A long overdue post from Brazil. I’ve been here about two weeks, first in Rio and have just concluded the second week in the Amazonian city of Belém. I hope to come back with more substantive thoughts about the country’s direction, but here are some preliminary thoughts. The Brazilians we met were somewhat ambivalent about the World Cup. Many of them expressed the concern that this was a lot of money that the country could have used to address its myriad social needs.
When I think about whether Brazil can be a major player internationally, even more important than it is now, I’ve generally been struck by the contrasts, between the rich cosmopolitan parts of Rio and the rougher, grittier favelas that intersperse the city. Similar contrasts abound between the Rio’s relatively nice beach neighborhoods (like Ipanema) and Belém. Belém looks like it has seen better days since the time when it was a major port city exporter of rubber. The agencies and individuals we met with here have treated us with great kindness and generosity, but the city itself has aging infrastructure, cracked sidewalks, inadequate sewerage, and a fair amount of garbage.

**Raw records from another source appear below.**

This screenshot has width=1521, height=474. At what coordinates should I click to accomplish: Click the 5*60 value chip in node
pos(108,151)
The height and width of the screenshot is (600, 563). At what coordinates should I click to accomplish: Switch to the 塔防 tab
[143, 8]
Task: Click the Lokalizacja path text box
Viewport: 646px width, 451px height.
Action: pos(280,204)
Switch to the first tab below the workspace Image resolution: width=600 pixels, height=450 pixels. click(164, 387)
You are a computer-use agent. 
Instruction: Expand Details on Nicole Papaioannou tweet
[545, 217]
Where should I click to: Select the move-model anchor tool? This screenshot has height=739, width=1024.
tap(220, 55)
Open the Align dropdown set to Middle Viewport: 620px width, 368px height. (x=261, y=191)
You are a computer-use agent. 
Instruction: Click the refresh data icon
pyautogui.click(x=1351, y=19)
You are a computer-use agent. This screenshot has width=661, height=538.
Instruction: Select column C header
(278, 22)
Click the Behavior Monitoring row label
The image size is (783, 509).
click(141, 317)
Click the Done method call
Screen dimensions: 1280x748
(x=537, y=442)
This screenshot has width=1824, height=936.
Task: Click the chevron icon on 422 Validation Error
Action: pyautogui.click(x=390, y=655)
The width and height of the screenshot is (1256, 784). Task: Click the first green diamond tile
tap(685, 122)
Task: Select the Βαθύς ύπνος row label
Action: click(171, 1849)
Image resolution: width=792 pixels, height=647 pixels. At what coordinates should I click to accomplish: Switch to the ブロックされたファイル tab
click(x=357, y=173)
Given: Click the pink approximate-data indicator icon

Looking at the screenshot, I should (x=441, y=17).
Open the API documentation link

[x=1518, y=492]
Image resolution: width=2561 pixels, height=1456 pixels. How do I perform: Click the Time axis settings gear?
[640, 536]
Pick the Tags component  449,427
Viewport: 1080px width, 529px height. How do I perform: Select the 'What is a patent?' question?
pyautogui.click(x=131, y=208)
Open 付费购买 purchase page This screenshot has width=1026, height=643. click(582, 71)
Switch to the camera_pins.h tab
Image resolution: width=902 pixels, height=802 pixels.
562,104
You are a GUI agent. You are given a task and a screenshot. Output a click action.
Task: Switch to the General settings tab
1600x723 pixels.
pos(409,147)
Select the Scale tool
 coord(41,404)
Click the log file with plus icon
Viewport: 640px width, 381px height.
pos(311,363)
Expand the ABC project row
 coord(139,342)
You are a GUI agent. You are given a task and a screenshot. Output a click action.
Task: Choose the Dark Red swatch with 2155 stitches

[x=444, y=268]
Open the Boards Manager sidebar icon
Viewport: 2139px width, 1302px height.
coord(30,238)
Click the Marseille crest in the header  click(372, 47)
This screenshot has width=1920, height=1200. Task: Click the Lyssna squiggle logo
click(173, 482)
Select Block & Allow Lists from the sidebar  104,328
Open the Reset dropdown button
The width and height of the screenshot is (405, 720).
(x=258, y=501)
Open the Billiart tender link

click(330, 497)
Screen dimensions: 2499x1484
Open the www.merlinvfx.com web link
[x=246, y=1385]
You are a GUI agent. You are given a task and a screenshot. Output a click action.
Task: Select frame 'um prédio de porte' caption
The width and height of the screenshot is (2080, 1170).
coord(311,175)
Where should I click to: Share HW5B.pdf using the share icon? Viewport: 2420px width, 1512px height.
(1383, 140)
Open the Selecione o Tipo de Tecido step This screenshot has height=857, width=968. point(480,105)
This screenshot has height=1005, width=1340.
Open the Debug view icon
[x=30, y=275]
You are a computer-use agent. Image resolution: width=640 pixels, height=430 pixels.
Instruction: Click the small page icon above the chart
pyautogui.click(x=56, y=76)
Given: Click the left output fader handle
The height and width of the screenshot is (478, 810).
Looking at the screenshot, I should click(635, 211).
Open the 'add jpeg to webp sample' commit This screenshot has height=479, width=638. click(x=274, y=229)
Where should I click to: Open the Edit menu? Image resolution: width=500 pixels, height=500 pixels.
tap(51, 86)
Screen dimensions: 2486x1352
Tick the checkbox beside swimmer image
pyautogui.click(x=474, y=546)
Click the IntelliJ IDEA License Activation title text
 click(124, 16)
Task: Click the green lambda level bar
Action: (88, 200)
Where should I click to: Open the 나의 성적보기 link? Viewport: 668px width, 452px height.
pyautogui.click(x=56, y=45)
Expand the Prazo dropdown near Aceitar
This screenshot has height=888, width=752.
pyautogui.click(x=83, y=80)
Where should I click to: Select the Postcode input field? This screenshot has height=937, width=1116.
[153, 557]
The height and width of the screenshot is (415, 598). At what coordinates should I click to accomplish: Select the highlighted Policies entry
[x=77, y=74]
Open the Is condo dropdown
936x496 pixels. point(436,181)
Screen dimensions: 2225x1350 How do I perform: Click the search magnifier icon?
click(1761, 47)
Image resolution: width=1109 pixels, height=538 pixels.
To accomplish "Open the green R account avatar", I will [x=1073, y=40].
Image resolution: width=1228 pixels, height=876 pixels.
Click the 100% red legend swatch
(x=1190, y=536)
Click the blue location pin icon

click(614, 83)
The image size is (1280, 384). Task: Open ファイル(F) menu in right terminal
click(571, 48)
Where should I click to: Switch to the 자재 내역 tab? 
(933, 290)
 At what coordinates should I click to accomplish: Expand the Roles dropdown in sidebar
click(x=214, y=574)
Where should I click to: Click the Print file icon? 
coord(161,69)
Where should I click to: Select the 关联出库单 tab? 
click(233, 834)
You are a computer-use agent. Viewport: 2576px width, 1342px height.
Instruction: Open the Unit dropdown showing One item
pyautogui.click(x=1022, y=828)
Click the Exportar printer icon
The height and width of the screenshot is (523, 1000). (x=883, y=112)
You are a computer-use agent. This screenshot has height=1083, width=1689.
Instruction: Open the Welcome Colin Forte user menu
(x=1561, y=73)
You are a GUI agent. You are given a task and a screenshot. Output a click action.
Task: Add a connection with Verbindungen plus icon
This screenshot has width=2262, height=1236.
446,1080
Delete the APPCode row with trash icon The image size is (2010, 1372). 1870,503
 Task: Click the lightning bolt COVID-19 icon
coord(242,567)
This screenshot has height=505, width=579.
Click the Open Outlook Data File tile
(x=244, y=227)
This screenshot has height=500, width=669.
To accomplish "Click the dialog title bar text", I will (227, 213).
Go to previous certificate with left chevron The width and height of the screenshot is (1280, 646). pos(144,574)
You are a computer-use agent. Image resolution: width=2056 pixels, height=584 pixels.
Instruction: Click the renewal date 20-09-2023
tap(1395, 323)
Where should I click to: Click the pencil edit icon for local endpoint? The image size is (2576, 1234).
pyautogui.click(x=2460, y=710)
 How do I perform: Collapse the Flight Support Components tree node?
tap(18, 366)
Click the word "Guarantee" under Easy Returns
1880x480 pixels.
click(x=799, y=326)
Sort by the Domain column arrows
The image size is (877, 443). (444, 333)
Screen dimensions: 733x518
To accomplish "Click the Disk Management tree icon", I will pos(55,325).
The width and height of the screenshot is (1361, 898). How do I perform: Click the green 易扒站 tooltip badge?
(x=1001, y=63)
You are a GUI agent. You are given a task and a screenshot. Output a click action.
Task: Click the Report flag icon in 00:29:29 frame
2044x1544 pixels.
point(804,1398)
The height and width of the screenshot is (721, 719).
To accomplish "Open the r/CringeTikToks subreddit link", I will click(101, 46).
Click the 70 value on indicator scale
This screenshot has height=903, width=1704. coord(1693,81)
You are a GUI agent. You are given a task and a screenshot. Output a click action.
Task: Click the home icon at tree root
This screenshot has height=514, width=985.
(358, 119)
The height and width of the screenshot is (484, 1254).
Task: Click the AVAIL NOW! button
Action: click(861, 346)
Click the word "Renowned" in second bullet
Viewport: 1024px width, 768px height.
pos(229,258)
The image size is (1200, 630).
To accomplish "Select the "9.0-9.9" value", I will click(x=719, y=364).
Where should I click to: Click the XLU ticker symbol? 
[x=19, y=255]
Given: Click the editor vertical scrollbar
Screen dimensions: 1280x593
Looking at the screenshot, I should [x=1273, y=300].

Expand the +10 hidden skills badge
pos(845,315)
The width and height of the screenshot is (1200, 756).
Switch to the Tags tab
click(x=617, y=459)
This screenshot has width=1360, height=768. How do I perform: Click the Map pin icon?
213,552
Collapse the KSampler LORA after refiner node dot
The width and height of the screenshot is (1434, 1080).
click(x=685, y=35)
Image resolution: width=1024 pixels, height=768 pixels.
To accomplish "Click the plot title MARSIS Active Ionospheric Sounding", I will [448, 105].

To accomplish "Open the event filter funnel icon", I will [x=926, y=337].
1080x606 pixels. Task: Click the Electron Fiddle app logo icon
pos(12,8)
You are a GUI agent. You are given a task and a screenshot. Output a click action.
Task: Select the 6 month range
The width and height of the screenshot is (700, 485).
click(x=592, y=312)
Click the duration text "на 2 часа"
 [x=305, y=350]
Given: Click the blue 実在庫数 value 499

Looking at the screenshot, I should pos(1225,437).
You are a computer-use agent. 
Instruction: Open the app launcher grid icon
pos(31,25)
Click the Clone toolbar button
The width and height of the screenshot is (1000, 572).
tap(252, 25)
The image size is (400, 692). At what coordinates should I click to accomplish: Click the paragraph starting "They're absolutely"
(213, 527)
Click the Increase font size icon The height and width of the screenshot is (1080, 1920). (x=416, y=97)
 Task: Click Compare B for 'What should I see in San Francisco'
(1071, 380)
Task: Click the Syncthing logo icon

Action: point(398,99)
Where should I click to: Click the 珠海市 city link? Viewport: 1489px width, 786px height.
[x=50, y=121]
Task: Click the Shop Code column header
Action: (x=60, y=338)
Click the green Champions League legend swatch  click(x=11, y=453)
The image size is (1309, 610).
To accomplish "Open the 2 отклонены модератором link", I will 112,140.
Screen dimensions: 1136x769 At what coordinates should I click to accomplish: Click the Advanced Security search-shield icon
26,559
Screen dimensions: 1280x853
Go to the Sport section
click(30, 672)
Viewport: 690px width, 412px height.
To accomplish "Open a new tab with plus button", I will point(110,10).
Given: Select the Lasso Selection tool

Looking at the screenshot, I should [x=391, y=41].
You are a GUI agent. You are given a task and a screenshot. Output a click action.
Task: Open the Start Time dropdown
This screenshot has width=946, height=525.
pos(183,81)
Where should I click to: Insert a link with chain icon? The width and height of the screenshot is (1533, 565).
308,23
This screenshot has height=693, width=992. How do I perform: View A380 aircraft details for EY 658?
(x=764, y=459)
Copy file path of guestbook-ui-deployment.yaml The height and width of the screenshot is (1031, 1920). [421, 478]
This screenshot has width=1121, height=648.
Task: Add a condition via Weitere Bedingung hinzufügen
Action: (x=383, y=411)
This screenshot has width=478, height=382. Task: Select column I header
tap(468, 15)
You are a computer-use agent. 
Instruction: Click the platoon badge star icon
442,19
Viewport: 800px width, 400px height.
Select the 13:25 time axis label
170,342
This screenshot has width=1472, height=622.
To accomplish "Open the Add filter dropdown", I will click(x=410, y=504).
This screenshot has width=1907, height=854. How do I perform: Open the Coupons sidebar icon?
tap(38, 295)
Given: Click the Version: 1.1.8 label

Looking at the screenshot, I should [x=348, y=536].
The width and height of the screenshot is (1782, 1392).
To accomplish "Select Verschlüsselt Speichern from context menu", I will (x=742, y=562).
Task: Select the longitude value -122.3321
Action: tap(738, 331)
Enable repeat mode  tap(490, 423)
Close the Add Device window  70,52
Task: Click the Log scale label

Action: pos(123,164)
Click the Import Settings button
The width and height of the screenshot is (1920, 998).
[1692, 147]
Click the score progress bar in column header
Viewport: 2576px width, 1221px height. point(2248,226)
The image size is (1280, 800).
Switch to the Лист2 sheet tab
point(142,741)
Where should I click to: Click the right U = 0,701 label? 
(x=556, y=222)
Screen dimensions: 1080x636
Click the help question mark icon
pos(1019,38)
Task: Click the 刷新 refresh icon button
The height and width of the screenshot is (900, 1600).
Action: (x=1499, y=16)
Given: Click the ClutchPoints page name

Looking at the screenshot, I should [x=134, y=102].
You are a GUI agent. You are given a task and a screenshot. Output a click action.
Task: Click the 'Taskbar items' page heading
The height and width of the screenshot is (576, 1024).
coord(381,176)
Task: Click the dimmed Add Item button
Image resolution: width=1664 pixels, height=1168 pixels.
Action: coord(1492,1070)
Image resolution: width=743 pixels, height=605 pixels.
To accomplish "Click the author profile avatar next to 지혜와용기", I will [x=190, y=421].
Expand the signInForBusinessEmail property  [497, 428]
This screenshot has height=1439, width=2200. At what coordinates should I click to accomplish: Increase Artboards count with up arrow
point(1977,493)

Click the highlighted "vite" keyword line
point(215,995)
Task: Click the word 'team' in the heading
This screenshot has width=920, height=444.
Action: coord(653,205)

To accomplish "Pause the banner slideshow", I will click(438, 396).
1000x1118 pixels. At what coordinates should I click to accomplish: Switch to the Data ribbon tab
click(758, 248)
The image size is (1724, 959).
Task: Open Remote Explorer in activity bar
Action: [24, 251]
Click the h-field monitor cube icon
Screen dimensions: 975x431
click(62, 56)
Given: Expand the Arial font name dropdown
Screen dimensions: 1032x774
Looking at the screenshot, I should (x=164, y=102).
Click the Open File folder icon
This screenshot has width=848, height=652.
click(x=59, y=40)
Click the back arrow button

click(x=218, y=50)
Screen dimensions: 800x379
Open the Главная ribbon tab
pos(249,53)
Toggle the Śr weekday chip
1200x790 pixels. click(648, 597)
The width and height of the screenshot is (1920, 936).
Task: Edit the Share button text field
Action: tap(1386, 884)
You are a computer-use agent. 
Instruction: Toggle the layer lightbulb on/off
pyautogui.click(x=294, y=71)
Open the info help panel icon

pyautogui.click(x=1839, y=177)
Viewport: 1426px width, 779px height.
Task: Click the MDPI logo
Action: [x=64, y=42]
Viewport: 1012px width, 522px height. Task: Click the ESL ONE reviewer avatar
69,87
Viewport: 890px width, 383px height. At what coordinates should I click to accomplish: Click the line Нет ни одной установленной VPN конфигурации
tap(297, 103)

At the same time, Brazil has vibrant and ambitious public and private sector projects. Its state-owned pharmaceutical company Farmanguinhos produces generic antiretroviral drugs to serve the domestic market. Its National Institute for Space Research (INPE) generates sophisticated maps of deforestation to protect the rainforest. Private sector firms like the mining company Vale are among the largest in the world and have massive mining projects in different countries. Even Petrobras, the state-owned oil company which has been in the news of late for all the wrong reasons, has ambitious plans to raise money to exploit massive off-shore oil reserves.
Brazil, given its aggregate economic size, is inevitably going to be a major player this century. The immense forest reserves in the Amazon, which cover 3/5 of the country, make Brazil a central player for global climate change as the forests are a huge store of carbon. The country’s leadership has ambitions to be a major player internationally, but I’m left with a nagging sense that the drag of Brazil’s domestic challenges, the poverty and violence in urban slums and the poor Northeast and Amazon will drag down the country from being able to be as influential as the country’s leadership might otherwise desire.
Everywhere you look here you see a lot of needs for basic human development. I’m sure visitors to India see similar contrasts. In any case, I hope to say something more substantive about the issues we’ve been exploring here, but this is a start.